• WORK TO BE COMPLETED: Count the lines in the records below that contain the word "selection", and give only that number.

-- Start of SUPPLIED DATA --

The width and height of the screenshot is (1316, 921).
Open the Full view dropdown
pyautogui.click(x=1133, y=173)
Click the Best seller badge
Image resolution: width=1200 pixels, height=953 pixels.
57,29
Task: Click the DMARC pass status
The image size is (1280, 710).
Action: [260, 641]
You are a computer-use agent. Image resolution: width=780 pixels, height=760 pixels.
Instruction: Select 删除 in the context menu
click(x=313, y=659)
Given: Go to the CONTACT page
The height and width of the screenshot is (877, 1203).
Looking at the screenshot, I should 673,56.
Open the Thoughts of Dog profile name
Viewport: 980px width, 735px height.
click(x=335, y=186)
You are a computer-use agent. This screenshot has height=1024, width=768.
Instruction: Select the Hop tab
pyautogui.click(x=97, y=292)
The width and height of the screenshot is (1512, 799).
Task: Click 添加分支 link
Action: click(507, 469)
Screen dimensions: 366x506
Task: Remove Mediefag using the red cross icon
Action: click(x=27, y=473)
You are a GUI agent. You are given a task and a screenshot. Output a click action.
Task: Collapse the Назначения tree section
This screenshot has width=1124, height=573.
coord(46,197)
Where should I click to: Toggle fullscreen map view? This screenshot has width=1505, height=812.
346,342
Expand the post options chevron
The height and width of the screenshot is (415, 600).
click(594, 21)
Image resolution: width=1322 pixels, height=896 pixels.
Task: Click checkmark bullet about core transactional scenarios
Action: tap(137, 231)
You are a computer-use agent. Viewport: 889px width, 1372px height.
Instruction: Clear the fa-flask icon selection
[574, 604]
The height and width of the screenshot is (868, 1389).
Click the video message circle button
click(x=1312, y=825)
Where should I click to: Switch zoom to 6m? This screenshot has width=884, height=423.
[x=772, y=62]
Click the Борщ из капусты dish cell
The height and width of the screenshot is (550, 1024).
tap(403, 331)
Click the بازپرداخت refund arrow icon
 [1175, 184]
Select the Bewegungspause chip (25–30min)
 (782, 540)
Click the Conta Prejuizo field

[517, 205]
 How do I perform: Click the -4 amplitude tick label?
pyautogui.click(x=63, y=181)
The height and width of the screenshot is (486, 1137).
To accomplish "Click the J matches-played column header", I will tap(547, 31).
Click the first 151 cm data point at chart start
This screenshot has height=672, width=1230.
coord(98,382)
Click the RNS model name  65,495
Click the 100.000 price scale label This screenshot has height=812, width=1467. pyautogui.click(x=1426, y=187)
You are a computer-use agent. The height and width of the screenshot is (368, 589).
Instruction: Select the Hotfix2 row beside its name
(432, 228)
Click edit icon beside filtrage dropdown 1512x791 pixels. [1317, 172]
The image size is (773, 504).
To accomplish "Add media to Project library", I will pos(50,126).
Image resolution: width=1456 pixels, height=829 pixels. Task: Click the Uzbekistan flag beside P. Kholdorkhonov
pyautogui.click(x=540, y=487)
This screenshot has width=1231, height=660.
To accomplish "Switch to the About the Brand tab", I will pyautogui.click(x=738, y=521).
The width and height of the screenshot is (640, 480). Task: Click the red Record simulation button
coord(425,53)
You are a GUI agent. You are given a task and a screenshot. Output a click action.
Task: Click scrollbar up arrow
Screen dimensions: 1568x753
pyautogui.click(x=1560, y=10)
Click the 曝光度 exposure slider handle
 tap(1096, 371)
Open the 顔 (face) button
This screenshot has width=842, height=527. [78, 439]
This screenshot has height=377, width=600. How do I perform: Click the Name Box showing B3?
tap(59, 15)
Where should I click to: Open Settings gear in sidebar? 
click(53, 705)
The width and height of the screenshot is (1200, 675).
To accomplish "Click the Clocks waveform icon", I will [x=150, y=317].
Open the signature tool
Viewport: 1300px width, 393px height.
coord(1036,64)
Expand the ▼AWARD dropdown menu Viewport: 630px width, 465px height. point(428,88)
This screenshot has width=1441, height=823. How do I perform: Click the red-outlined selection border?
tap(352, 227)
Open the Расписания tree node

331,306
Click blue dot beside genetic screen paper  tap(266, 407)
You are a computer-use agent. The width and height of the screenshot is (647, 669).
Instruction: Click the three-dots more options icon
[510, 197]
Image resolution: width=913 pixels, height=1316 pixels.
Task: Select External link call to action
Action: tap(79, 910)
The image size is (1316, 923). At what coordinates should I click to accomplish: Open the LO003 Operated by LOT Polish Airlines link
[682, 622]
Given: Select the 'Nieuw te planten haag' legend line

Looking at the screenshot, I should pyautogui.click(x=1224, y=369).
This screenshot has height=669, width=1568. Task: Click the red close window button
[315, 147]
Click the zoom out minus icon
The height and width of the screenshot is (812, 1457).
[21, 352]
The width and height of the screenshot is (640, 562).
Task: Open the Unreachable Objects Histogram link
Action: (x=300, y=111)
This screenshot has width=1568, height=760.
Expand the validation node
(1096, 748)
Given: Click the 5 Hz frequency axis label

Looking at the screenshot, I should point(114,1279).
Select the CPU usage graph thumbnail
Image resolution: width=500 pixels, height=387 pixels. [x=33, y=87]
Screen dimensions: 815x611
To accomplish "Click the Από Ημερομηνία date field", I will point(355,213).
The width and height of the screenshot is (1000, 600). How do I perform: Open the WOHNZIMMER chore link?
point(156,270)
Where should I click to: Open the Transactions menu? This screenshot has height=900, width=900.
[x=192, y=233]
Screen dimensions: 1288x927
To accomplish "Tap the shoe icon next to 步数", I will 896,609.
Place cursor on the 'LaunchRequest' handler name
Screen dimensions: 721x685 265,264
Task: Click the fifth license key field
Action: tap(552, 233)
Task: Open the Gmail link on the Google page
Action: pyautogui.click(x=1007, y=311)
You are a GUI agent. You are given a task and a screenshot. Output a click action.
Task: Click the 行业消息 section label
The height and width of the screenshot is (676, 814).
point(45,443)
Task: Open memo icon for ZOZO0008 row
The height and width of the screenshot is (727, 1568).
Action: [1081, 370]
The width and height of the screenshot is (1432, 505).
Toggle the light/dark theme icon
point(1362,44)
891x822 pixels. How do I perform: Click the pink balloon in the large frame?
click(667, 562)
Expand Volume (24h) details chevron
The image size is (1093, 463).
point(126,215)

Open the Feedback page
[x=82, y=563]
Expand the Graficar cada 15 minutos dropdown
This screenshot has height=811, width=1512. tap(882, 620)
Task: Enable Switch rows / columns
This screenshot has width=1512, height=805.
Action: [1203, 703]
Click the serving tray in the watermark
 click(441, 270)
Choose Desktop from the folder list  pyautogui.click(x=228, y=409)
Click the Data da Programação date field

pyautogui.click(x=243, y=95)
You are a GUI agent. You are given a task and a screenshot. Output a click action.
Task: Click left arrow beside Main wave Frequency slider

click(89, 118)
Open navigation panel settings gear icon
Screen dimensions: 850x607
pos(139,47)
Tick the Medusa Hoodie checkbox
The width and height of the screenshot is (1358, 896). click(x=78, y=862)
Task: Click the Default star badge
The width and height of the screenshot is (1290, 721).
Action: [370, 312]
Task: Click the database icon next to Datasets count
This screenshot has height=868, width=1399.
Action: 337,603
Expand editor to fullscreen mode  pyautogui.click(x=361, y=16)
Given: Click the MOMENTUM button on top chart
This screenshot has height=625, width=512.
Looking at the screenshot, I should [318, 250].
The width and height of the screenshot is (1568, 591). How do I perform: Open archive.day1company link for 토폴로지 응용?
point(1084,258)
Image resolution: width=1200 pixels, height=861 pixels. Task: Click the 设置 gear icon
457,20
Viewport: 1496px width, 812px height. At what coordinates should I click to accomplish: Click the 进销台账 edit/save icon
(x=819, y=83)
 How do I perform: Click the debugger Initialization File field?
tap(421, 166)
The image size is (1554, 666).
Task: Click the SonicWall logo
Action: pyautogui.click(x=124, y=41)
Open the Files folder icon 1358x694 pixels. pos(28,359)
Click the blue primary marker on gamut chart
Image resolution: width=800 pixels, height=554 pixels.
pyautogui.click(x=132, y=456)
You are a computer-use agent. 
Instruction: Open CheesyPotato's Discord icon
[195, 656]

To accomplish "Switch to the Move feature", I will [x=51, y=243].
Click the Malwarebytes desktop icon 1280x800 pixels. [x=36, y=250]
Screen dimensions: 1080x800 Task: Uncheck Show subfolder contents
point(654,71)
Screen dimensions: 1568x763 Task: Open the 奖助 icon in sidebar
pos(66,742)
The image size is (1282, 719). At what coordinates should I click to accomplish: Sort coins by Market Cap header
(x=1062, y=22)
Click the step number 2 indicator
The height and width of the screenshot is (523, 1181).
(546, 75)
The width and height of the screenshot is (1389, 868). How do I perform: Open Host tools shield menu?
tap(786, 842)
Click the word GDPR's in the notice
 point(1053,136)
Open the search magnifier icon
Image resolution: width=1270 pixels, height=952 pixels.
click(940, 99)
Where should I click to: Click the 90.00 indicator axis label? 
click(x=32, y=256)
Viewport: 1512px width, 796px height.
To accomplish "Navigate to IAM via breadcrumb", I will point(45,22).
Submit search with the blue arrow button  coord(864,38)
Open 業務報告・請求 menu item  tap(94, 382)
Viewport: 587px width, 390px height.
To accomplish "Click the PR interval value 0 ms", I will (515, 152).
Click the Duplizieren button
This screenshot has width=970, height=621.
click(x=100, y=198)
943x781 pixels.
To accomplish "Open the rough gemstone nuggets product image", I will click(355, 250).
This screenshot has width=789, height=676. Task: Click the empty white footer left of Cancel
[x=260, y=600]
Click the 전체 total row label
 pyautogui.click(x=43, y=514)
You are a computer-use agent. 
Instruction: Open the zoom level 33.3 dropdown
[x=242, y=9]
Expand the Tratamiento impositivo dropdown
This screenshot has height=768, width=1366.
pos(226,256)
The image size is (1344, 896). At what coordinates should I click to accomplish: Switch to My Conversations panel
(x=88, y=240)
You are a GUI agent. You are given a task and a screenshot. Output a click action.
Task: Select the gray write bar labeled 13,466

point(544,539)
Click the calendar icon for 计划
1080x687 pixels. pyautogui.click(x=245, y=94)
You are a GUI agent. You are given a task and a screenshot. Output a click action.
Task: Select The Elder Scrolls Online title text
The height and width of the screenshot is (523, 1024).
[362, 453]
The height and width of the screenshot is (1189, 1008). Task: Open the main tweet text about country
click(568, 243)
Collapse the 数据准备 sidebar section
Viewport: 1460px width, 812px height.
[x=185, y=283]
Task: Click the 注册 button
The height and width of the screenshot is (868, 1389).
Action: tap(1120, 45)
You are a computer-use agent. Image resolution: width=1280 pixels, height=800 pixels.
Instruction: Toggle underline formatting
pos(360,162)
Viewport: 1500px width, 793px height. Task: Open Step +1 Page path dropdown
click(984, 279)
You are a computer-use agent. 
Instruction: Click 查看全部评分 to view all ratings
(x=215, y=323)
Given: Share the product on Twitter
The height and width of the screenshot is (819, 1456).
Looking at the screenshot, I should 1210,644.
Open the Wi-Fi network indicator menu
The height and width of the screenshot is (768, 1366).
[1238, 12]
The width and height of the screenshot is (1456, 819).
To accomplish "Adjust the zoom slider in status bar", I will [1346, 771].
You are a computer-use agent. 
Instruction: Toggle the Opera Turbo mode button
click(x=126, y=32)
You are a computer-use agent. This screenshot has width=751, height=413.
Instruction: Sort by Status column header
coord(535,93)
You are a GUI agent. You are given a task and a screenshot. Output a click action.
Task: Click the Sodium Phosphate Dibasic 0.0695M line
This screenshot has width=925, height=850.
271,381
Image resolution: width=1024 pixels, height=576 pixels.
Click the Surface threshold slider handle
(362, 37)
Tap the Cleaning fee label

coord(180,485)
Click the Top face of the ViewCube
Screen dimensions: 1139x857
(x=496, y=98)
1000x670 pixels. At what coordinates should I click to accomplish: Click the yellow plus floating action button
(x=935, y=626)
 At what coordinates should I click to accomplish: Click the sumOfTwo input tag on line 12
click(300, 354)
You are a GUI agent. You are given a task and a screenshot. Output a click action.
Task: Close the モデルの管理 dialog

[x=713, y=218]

-- End of SUPPLIED DATA --

• RESPONSE BELOW: 2